As explained earlier, the problem of generating the $n$ equations reduces to computing the states of $S_{0\dots i-1}$ H and $S_{0\dots i-1}$ T for all $i$ from $0$ to $n-1$. For any given $i$, it is obvious which state $S_{0\dots i-1}S_i$ corresponds to: it's just state $i+1$. So the only question is what state the string $S_{0\dots i-1}\overline{S_i}$ corresponds to. To compute this efficiently, we will introduce the Longest Prefix-Suffix (LPS) array, which some readers may recognize as the cornerstone of the Knuth-Morris-Pratt (KMP) string searching algorithm. We define $LPS$ to be an integer array of length $n$, where $LPS[i]$ (for $0 \leq i \leq n-1$) represents the length of the longest proper prefix of $S_{0\dots i}$ that is also a suffix of $S_{0\dots i}$ (we will call this a proper prefix-suffix). For example, if $S =$ HHTHHTH, then $LPS = [0, 1, 0, 1, 2, 3, 4]$ because:

• H has length 1, so it has no positive-length proper prefix
• the first character of HH is the last character of HH
• there is no positive-length proper prefix of HHT that is also a suffix
• the first character of HHTH is the last character of HHTH
• the first two characters of HHTHH are the last two characters of HHTHH
• the first three characters of HHTHHT are the last three characters of HHTHHT
• the first four characters of HHTHHTH are the last four characters of HHTHHTH

In addition to $LPS$, we will have three more arrays of length $n$: $LIPS$, $LPSH$, and $LPST$. These arrays are not typically used in the KMP algorithm, but they are useful for solving this problem. We define them as follows. $LIPS[i]$ represents the length of the longest proper prefix-suffix of $S_{0\dots i-1}\overline{S_i}$ (the $I$ stands for "last character inverted"). $LPSH[i]$ represents the length of the longest proper prefix-suffix of $S_{0\dots i}$ that has H as the next character after the prefix, or $-1$ if this does not exist. In other words, for $LPSH[i] \neq -1$ we must have $S_{LPSH[i]} =$ H. Similarly, $LPST[i]$ represents the length of the longest proper prefix-suffix of $S_{0\dots i}$ that has T for the next character after the prefix, or $-1$ if this does not exist. In the example from above ($S =$ HHTHHTH), we have $LIPS = [0, 0, 2, 0, 0, 2, 0]$, $LPSH = [0, 1, 0, 1, 1, 3, 4]$, and $LPST = [-1, -1, -1, -1, 2, -1, -1]$.

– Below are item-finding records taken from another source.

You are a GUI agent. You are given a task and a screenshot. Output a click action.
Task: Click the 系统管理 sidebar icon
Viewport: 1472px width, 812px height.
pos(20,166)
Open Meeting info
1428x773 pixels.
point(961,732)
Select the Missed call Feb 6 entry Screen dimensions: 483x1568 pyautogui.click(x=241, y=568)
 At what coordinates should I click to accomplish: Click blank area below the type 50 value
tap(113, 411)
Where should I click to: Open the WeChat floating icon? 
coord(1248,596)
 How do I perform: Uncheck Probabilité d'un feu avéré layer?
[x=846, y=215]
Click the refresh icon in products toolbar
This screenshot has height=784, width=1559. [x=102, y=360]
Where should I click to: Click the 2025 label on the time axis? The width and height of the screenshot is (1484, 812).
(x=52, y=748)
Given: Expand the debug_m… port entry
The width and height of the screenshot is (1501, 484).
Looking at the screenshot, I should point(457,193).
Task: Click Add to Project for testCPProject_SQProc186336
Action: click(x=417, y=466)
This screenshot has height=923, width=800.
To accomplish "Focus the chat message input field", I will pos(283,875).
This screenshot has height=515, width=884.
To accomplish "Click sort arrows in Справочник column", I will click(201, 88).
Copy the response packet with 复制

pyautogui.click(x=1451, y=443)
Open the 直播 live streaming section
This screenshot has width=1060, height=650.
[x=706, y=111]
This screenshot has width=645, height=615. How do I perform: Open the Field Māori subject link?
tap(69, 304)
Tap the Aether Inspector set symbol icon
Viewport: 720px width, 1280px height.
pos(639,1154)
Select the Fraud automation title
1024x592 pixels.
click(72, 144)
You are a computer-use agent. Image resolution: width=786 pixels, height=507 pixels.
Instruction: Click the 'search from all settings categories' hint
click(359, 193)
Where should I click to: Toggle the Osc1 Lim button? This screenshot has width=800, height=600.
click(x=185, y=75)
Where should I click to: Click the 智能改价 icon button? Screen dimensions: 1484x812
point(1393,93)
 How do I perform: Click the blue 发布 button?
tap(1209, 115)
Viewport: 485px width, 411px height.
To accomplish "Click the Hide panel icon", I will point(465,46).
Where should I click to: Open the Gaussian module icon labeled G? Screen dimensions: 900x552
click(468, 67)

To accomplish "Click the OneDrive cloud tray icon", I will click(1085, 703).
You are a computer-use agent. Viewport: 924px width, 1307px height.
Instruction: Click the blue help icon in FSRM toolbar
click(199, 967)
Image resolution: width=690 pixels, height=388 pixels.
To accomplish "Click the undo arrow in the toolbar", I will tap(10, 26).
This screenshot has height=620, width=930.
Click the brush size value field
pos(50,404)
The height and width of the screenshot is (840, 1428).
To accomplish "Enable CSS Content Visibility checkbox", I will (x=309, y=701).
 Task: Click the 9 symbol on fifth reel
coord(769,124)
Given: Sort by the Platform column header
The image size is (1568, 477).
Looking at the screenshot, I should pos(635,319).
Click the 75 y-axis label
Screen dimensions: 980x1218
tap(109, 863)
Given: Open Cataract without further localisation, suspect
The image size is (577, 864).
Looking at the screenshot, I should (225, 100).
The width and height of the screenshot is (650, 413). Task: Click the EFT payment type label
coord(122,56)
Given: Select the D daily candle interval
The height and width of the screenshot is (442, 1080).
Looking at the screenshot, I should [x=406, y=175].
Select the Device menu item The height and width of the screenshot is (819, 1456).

It turns out that we can generate all four of these arrays in linear time using dynamic programming! Here's my C++ code:

Note
//initialize base cases
LIPS[0] = 0;
LPS[0] = 0;
if(S[0] == 'H'){
LPSH[0] = 0;
LPST[0] = -1;
} else {	// S[0] == 'T'
LPSH[0] = -1;
LPST[0] = 0;
}

for(int i=1; i<n; i++){

// set LPS[i] and LIPS[i]
if(S[i] == 'H'){
LPS[i] = LPSH[i-1] + 1;
LIPS[i] = LPST[i-1] + 1;
} else {	// S[i] == 'T'
LPS[i] = LPST[i-1] + 1;
LIPS[i] = LPSH[i-1] + 1;
}

// set LPSH[i] and LPST[i]
if(S[LPS[i]] == 'H'){
LPSH[i] = LPS[i];
LPST[i] = (LPS[i] > 0 ? LPST[LPS[i]-1] : -1);
} else {	// S[LPS[i]] == 'T'
LPST[i] = LPS[i];
LPSH[i] = (LPS[i] > 0 ? LPSH[LPS[i]-1] : -1);
}
}


Let's break down the transitions here. The first observation is that $LPS[i]$ must correspond to a prefix-suffix of $S_{0\dots i}$ that is one longer than a prefix-suffix of $S_{0\dots i-1}$. But it cannot extend just any prefix-suffix of $S_{0\dots i-1}$. It must extend one that agrees with $S_i$ on the next character. If $S_i =$ H, then this is exactly the prefix-suffix that $LPSH[i-1]$ represents, so we set $LPS[i] = LPSH[i-1] + 1$. Otherwise, we set $LPS[i] = LPST[i-1] + 1$. We can determine $LIPS[i]$ similarly -- just imagine $S_i$ is inverted and treat it like $LPS[i]$.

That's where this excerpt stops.